The long-term response, as CFR's Stephen Sestanovich argues, is to restore the credibility of a united American and European diplomatic strategy, as, in the immediate term, the US reads the riot act. Zbigniew Brzezinski, in The Grand Chessboard, argues that Russia has three bad choices in the post-Cold War period, and one good one. The Bush administration pushed Russia into one of the bad choices, recreating its near-abroad Soviet empire, as a result of American support for Georgia and Ukraine. The good choice is Russia's integration within Europe. Economic integration, not military confrontation, must be the long-term message.

Two talented commentators highlight the substance of this two-pronged strategy. Firstly, not only was Georgia's leadership suckered into attacking Russian troops for territory, but it lost the battle for cyberspace. As John Robb argues, Georgia should adopt a poison pill strategy.

Georgia's mistake, and it is a common one, is that it thought that connectivity to the global system (as well as the US) was a viable defense against a hostile Russian takeover. As a result, it became a vital cog in the BTC and a willing participant in the US adventure in Iraq. That defense proved mostly hollow. In short, the only real defense against hostile takeovers by aggressive corporate states is to make the cost of the acquisition too expensive for the acquirer. The way to do this is through the development of a poison pill: the intentional disruption of Russian energy pipelines...Global guerrilla methods, particularly cyber/physical disruption, compliment interconnection as part of a Micropower defense strategy.

Secondly, Western Europe needs to remind Russia of its problems, and offer assistance. «With the exception of oil prices, Russia has nothing to offer the world※it doesn’t make anything, it can’t produce much of value, its population is growing progressively older and sicker at an increasingly rate, and its political system is really collapsing if Putin can contract it in so short a time. Russia is a dying power, and like most dying powers it is lashing out in fury at its loss of prestige and power.»

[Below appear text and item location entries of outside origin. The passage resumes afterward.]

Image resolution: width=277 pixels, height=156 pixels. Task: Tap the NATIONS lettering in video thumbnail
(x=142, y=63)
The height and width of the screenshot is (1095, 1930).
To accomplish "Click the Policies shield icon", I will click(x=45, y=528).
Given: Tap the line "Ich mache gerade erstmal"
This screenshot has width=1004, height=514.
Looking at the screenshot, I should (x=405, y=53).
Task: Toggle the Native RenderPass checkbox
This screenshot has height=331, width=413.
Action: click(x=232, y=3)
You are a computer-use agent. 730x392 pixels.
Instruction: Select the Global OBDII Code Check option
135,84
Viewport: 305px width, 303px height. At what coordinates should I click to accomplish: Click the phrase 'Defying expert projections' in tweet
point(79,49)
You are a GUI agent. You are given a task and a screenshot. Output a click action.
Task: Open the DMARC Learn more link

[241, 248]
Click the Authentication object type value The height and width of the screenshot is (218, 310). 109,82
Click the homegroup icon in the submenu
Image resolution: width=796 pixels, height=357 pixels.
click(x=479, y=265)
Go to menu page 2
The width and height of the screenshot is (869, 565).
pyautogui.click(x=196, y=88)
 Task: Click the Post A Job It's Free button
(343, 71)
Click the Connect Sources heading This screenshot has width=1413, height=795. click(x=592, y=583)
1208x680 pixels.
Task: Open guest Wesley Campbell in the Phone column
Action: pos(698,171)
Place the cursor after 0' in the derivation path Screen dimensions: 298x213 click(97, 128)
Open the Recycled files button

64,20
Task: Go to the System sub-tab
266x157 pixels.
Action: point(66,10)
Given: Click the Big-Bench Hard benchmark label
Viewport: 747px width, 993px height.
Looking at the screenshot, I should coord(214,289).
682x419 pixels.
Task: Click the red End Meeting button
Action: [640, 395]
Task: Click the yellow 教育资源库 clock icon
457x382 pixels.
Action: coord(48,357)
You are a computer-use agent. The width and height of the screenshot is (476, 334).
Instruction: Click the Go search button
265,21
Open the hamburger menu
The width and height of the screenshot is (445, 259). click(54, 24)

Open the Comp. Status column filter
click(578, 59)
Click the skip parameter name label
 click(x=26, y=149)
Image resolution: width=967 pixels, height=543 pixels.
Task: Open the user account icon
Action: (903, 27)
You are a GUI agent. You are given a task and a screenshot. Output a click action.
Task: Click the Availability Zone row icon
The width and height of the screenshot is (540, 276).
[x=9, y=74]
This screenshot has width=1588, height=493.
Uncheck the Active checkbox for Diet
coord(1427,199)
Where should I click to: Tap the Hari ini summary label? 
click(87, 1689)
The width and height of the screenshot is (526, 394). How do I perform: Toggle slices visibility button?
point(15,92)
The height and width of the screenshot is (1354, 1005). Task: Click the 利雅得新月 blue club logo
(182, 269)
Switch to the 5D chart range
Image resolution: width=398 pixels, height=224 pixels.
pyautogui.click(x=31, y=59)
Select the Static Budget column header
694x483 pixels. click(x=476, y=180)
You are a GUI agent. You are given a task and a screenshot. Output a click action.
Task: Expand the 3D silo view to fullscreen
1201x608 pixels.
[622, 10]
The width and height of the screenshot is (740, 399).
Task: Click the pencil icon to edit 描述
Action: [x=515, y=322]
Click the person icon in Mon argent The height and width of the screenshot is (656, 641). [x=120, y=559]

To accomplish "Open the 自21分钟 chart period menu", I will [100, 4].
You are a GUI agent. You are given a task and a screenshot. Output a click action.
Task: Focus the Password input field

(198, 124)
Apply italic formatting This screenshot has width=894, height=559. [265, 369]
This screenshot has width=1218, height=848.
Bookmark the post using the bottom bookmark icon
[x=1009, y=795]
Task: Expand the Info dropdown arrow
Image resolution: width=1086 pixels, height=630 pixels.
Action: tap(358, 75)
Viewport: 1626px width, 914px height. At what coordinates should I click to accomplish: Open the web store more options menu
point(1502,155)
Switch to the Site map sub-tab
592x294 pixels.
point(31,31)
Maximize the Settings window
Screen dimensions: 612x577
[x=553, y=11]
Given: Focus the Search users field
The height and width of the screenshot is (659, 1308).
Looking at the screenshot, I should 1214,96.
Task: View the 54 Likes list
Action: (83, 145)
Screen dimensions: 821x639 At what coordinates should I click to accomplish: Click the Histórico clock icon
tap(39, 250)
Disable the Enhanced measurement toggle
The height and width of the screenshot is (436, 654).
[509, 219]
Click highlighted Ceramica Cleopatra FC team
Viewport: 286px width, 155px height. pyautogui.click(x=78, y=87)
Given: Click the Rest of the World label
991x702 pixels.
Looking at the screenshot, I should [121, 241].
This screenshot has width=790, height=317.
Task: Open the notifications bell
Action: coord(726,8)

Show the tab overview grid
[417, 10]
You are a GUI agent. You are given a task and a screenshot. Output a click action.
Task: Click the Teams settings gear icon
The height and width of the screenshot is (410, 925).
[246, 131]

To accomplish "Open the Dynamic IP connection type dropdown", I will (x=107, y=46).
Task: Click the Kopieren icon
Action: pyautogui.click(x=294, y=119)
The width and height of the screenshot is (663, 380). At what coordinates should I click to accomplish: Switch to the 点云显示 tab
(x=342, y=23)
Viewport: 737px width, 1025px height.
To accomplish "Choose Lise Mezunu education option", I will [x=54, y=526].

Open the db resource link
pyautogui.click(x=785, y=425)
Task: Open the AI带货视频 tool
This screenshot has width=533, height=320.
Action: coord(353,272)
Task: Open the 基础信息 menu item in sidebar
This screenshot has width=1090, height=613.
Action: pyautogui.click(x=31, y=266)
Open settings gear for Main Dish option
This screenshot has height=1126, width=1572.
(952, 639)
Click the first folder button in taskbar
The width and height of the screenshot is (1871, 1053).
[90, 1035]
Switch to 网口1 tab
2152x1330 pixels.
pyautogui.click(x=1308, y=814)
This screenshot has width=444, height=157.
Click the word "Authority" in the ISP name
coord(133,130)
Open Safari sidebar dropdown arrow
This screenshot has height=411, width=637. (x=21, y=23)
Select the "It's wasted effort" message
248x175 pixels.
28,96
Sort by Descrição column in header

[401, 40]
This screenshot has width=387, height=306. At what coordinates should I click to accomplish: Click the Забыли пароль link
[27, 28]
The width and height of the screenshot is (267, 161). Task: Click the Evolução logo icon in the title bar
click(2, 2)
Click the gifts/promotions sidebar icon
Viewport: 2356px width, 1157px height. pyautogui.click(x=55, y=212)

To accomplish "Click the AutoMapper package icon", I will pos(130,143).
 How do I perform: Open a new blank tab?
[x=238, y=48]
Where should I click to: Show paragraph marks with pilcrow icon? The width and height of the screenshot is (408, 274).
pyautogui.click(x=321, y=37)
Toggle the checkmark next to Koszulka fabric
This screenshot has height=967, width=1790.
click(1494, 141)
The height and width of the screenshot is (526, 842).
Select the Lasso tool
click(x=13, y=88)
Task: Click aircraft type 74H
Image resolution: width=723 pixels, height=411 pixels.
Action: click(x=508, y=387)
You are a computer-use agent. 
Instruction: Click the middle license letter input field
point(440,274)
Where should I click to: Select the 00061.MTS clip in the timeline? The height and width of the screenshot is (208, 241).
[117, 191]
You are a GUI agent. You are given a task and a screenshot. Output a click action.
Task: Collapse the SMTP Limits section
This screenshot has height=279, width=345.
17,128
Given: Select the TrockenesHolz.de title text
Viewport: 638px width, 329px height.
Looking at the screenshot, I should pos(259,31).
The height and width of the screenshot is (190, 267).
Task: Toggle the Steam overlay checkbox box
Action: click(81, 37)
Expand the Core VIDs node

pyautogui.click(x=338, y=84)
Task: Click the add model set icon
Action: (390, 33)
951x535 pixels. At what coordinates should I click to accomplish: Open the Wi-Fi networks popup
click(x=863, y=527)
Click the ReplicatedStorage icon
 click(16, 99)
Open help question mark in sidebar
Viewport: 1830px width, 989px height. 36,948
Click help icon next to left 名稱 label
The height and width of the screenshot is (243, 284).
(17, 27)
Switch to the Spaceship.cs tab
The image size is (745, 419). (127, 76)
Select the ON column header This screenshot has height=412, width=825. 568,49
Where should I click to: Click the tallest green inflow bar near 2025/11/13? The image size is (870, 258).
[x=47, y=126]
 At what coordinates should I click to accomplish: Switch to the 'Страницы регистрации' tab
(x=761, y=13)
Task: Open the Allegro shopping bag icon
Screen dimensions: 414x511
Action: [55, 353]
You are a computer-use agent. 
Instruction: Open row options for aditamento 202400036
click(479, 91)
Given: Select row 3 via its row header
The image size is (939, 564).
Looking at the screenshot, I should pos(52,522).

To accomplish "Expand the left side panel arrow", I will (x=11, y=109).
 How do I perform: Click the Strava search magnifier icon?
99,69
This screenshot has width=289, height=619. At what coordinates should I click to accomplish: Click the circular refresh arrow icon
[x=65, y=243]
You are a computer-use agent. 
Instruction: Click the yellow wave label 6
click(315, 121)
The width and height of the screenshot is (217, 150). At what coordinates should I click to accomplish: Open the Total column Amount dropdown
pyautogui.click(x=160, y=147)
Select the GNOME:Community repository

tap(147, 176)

Russia's lure was a cheap «Grozny-like» way to give Putin and Medvedev a full term of office without domestic political opposition and a chance to reform the Russian political arena permanently. It's predicated on the assurance that Russia's economy is sound. Now, Georgia and other EU states need to remind Moscow of the two-way street between consumers and producers. Bluster will only provoke retrenchment behind fortress walls. Moscow must understand its best destiny lies with Europe, not its own stars.